## Objectif indiqué
Reproduisez mot pour mot toutes les entrées qui suivent, sans rien y changer.

## Entrées fournies
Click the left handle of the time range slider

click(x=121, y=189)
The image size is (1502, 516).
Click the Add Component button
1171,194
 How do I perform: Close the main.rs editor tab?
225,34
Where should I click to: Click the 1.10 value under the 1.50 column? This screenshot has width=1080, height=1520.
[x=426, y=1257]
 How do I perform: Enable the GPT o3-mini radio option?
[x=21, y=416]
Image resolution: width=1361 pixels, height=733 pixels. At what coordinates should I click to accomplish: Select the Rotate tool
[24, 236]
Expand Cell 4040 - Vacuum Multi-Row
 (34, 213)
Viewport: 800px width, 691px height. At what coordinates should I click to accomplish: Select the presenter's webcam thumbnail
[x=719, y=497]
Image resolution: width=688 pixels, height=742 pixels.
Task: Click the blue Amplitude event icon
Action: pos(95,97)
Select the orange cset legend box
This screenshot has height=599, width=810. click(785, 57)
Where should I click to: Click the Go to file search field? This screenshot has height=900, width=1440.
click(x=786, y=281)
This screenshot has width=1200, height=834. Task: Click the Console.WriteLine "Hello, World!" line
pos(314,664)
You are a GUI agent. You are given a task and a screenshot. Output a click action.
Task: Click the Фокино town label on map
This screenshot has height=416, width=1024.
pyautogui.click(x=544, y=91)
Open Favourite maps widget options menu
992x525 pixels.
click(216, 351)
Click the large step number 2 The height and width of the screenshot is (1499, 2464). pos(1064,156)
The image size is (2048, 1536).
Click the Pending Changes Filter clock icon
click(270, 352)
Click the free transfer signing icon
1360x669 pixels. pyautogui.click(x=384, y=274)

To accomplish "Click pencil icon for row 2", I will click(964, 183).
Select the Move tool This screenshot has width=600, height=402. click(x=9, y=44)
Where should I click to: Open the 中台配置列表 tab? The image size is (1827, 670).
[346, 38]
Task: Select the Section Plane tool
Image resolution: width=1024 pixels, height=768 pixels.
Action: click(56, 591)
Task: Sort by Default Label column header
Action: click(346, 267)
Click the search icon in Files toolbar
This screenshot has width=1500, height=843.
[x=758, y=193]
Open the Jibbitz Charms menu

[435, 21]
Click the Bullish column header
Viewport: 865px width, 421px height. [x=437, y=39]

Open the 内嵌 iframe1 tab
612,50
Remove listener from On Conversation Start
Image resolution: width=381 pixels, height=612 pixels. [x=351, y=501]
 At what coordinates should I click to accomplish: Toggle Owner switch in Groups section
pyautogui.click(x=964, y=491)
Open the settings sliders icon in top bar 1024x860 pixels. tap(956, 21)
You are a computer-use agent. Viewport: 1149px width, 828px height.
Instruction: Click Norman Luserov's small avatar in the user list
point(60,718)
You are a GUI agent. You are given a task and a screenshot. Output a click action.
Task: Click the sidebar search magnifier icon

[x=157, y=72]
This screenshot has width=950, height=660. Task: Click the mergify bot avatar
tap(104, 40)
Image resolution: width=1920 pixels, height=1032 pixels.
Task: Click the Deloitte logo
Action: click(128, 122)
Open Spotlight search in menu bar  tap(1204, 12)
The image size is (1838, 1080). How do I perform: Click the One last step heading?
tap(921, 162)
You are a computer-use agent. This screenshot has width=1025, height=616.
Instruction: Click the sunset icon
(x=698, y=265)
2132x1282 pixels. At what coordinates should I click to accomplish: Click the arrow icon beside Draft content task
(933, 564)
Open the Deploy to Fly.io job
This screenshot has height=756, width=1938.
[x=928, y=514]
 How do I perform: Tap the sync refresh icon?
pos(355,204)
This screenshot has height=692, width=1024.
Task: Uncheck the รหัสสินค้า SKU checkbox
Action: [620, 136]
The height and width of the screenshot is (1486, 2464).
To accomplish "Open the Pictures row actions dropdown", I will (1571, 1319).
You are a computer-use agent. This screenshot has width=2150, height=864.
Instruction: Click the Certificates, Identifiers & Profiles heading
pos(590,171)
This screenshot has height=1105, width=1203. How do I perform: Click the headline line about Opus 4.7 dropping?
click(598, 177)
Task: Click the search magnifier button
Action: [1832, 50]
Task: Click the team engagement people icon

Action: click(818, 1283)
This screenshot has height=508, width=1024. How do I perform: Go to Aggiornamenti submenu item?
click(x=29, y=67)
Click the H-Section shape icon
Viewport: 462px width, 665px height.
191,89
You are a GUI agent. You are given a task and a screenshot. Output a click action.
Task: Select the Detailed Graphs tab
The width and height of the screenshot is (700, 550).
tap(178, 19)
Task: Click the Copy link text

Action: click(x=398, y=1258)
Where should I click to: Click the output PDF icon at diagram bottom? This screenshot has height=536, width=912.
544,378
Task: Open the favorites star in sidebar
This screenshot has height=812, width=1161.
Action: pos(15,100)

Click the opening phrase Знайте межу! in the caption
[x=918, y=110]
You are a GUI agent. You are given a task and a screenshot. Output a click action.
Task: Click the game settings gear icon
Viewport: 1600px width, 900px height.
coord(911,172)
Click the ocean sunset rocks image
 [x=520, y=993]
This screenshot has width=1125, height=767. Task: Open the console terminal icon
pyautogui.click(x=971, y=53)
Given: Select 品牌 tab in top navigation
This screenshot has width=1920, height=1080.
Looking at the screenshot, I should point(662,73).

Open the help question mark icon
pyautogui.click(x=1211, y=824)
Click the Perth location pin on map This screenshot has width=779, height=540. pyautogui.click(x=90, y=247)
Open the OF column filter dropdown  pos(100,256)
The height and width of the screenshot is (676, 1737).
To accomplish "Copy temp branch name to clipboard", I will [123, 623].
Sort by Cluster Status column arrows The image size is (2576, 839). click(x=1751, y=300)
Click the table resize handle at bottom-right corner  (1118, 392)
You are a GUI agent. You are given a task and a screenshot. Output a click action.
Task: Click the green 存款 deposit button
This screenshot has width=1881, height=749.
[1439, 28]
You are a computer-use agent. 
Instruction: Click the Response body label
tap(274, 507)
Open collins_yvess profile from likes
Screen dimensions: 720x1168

## Solution
Click the left handle of the time range slider

click(x=121, y=189)
The image size is (1502, 516).
Click the Add Component button
1171,194
 How do I perform: Close the main.rs editor tab?
225,34
Where should I click to: Click the 1.10 value under the 1.50 column? This screenshot has width=1080, height=1520.
[x=426, y=1257]
 How do I perform: Enable the GPT o3-mini radio option?
[x=21, y=416]
Image resolution: width=1361 pixels, height=733 pixels. At what coordinates should I click to accomplish: Select the Rotate tool
[24, 236]
Expand Cell 4040 - Vacuum Multi-Row
 (34, 213)
Viewport: 800px width, 691px height. At what coordinates should I click to accomplish: Select the presenter's webcam thumbnail
[x=719, y=497]
Image resolution: width=688 pixels, height=742 pixels.
Task: Click the blue Amplitude event icon
Action: pos(95,97)
Select the orange cset legend box
This screenshot has height=599, width=810. click(785, 57)
Where should I click to: Click the Go to file search field? This screenshot has height=900, width=1440.
click(x=786, y=281)
This screenshot has width=1200, height=834. Task: Click the Console.WriteLine "Hello, World!" line
pos(314,664)
You are a GUI agent. You are given a task and a screenshot. Output a click action.
Task: Click the Фокино town label on map
This screenshot has height=416, width=1024.
pyautogui.click(x=544, y=91)
Open Favourite maps widget options menu
992x525 pixels.
click(216, 351)
Click the large step number 2 The height and width of the screenshot is (1499, 2464). pos(1064,156)
The image size is (2048, 1536).
Click the Pending Changes Filter clock icon
click(270, 352)
Click the free transfer signing icon
1360x669 pixels. pyautogui.click(x=384, y=274)

To accomplish "Click pencil icon for row 2", I will click(964, 183).
Select the Move tool This screenshot has width=600, height=402. click(x=9, y=44)
Where should I click to: Open the 中台配置列表 tab? The image size is (1827, 670).
[346, 38]
Task: Select the Section Plane tool
Image resolution: width=1024 pixels, height=768 pixels.
Action: click(56, 591)
Task: Sort by Default Label column header
Action: click(346, 267)
Click the search icon in Files toolbar
This screenshot has width=1500, height=843.
[x=758, y=193]
Open the Jibbitz Charms menu

[435, 21]
Click the Bullish column header
Viewport: 865px width, 421px height. [x=437, y=39]

Open the 内嵌 iframe1 tab
612,50
Remove listener from On Conversation Start
Image resolution: width=381 pixels, height=612 pixels. [x=351, y=501]
 At what coordinates should I click to accomplish: Toggle Owner switch in Groups section
pyautogui.click(x=964, y=491)
Open the settings sliders icon in top bar 1024x860 pixels. tap(956, 21)
You are a computer-use agent. Viewport: 1149px width, 828px height.
Instruction: Click Norman Luserov's small avatar in the user list
point(60,718)
You are a GUI agent. You are given a task and a screenshot. Output a click action.
Task: Click the sidebar search magnifier icon

[x=157, y=72]
This screenshot has width=950, height=660. Task: Click the mergify bot avatar
tap(104, 40)
Image resolution: width=1920 pixels, height=1032 pixels.
Task: Click the Deloitte logo
Action: click(128, 122)
Open Spotlight search in menu bar  tap(1204, 12)
The image size is (1838, 1080). How do I perform: Click the One last step heading?
tap(921, 162)
You are a computer-use agent. This screenshot has width=1025, height=616.
Instruction: Click the sunset icon
(x=698, y=265)
2132x1282 pixels. At what coordinates should I click to accomplish: Click the arrow icon beside Draft content task
(933, 564)
Open the Deploy to Fly.io job
This screenshot has height=756, width=1938.
[x=928, y=514]
 How do I perform: Tap the sync refresh icon?
pos(355,204)
This screenshot has height=692, width=1024.
Task: Uncheck the รหัสสินค้า SKU checkbox
Action: [620, 136]
The height and width of the screenshot is (1486, 2464).
To accomplish "Open the Pictures row actions dropdown", I will (1571, 1319).
You are a computer-use agent. This screenshot has width=2150, height=864.
Instruction: Click the Certificates, Identifiers & Profiles heading
pos(590,171)
This screenshot has height=1105, width=1203. How do I perform: Click the headline line about Opus 4.7 dropping?
click(598, 177)
Task: Click the search magnifier button
Action: [1832, 50]
Task: Click the team engagement people icon

Action: click(818, 1283)
This screenshot has height=508, width=1024. How do I perform: Go to Aggiornamenti submenu item?
click(x=29, y=67)
Click the H-Section shape icon
Viewport: 462px width, 665px height.
191,89
You are a GUI agent. You are given a task and a screenshot. Output a click action.
Task: Select the Detailed Graphs tab
The width and height of the screenshot is (700, 550).
tap(178, 19)
Task: Click the Copy link text

Action: click(x=398, y=1258)
Where should I click to: Click the output PDF icon at diagram bottom? This screenshot has height=536, width=912.
544,378
Task: Open the favorites star in sidebar
This screenshot has height=812, width=1161.
Action: pos(15,100)

Click the opening phrase Знайте межу! in the caption
[x=918, y=110]
You are a GUI agent. You are given a task and a screenshot. Output a click action.
Task: Click the game settings gear icon
Viewport: 1600px width, 900px height.
coord(911,172)
Click the ocean sunset rocks image
 [x=520, y=993]
This screenshot has width=1125, height=767. Task: Open the console terminal icon
pyautogui.click(x=971, y=53)
Given: Select 品牌 tab in top navigation
This screenshot has width=1920, height=1080.
Looking at the screenshot, I should point(662,73).

Open the help question mark icon
pyautogui.click(x=1211, y=824)
Click the Perth location pin on map This screenshot has width=779, height=540. pyautogui.click(x=90, y=247)
Open the OF column filter dropdown  pos(100,256)
The height and width of the screenshot is (676, 1737).
To accomplish "Copy temp branch name to clipboard", I will [123, 623].
Sort by Cluster Status column arrows The image size is (2576, 839). click(x=1751, y=300)
Click the table resize handle at bottom-right corner  (1118, 392)
You are a GUI agent. You are given a task and a screenshot. Output a click action.
Task: Click the green 存款 deposit button
This screenshot has width=1881, height=749.
[1439, 28]
You are a computer-use agent. 
Instruction: Click the Response body label
tap(274, 507)
Open collins_yvess profile from likes
Screen dimensions: 720x1168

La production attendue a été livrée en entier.